+++ Data provided

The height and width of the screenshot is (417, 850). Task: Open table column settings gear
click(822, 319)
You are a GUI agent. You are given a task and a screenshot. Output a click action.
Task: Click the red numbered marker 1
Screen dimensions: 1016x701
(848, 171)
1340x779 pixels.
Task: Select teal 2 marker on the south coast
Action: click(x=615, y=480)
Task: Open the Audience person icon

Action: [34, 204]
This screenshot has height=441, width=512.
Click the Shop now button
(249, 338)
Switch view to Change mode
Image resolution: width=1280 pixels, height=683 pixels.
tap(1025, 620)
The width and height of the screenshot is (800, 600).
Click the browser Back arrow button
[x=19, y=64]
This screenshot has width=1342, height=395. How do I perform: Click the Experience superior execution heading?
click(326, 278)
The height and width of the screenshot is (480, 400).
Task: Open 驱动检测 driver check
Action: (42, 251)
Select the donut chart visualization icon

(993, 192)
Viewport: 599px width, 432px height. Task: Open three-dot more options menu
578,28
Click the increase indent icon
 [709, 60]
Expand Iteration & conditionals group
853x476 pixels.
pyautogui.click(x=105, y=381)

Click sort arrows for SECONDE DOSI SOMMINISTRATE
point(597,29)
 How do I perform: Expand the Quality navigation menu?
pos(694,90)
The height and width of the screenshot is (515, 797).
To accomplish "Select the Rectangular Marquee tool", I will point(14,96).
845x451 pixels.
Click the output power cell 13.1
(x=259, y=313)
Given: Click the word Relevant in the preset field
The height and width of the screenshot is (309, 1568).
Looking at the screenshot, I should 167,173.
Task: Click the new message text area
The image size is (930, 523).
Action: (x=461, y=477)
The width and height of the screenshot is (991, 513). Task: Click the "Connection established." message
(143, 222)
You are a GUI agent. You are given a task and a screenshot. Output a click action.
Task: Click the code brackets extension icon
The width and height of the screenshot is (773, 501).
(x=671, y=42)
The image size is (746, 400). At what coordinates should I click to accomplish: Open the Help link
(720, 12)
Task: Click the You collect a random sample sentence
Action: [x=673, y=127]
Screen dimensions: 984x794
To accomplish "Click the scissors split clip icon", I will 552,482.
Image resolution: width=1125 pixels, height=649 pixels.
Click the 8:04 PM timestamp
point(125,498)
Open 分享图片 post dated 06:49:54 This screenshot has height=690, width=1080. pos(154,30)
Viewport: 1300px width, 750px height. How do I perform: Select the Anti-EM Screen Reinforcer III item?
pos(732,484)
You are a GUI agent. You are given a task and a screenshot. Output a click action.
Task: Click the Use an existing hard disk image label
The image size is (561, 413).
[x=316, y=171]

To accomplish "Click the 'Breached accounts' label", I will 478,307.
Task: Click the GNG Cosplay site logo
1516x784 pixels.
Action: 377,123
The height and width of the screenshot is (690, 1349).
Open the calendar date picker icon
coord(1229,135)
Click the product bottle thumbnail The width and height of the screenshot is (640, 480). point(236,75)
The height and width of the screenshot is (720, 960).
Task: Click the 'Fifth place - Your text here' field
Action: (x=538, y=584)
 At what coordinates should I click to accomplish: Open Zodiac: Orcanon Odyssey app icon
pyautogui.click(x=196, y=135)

++++++

[Work to complete]: For the records above, restate every line word for word.

[Your response]:
The height and width of the screenshot is (417, 850). Task: Open table column settings gear
click(822, 319)
You are a GUI agent. You are given a task and a screenshot. Output a click action.
Task: Click the red numbered marker 1
Screen dimensions: 1016x701
(848, 171)
1340x779 pixels.
Task: Select teal 2 marker on the south coast
Action: click(x=615, y=480)
Task: Open the Audience person icon

Action: [34, 204]
This screenshot has height=441, width=512.
Click the Shop now button
(249, 338)
Switch view to Change mode
Image resolution: width=1280 pixels, height=683 pixels.
tap(1025, 620)
The width and height of the screenshot is (800, 600).
Click the browser Back arrow button
[x=19, y=64]
This screenshot has width=1342, height=395. How do I perform: Click the Experience superior execution heading?
click(326, 278)
The height and width of the screenshot is (480, 400).
Task: Open 驱动检测 driver check
Action: (42, 251)
Select the donut chart visualization icon

(993, 192)
Viewport: 599px width, 432px height. Task: Open three-dot more options menu
578,28
Click the increase indent icon
 [709, 60]
Expand Iteration & conditionals group
853x476 pixels.
pyautogui.click(x=105, y=381)

Click sort arrows for SECONDE DOSI SOMMINISTRATE
point(597,29)
 How do I perform: Expand the Quality navigation menu?
pos(694,90)
The height and width of the screenshot is (515, 797).
To accomplish "Select the Rectangular Marquee tool", I will point(14,96).
845x451 pixels.
Click the output power cell 13.1
(x=259, y=313)
Given: Click the word Relevant in the preset field
The height and width of the screenshot is (309, 1568).
Looking at the screenshot, I should 167,173.
Task: Click the new message text area
The image size is (930, 523).
Action: (x=461, y=477)
The width and height of the screenshot is (991, 513). Task: Click the "Connection established." message
(143, 222)
You are a GUI agent. You are given a task and a screenshot. Output a click action.
Task: Click the code brackets extension icon
The width and height of the screenshot is (773, 501).
(x=671, y=42)
The image size is (746, 400). At what coordinates should I click to accomplish: Open the Help link
(720, 12)
Task: Click the You collect a random sample sentence
Action: [x=673, y=127]
Screen dimensions: 984x794
To accomplish "Click the scissors split clip icon", I will 552,482.
Image resolution: width=1125 pixels, height=649 pixels.
Click the 8:04 PM timestamp
point(125,498)
Open 分享图片 post dated 06:49:54 This screenshot has height=690, width=1080. pos(154,30)
Viewport: 1300px width, 750px height. How do I perform: Select the Anti-EM Screen Reinforcer III item?
pos(732,484)
You are a GUI agent. You are given a task and a screenshot. Output a click action.
Task: Click the Use an existing hard disk image label
The image size is (561, 413).
[x=316, y=171]

To accomplish "Click the 'Breached accounts' label", I will 478,307.
Task: Click the GNG Cosplay site logo
1516x784 pixels.
Action: 377,123
The height and width of the screenshot is (690, 1349).
Open the calendar date picker icon
coord(1229,135)
Click the product bottle thumbnail The width and height of the screenshot is (640, 480). point(236,75)
The height and width of the screenshot is (720, 960).
Task: Click the 'Fifth place - Your text here' field
Action: (x=538, y=584)
 At what coordinates should I click to accomplish: Open Zodiac: Orcanon Odyssey app icon
pyautogui.click(x=196, y=135)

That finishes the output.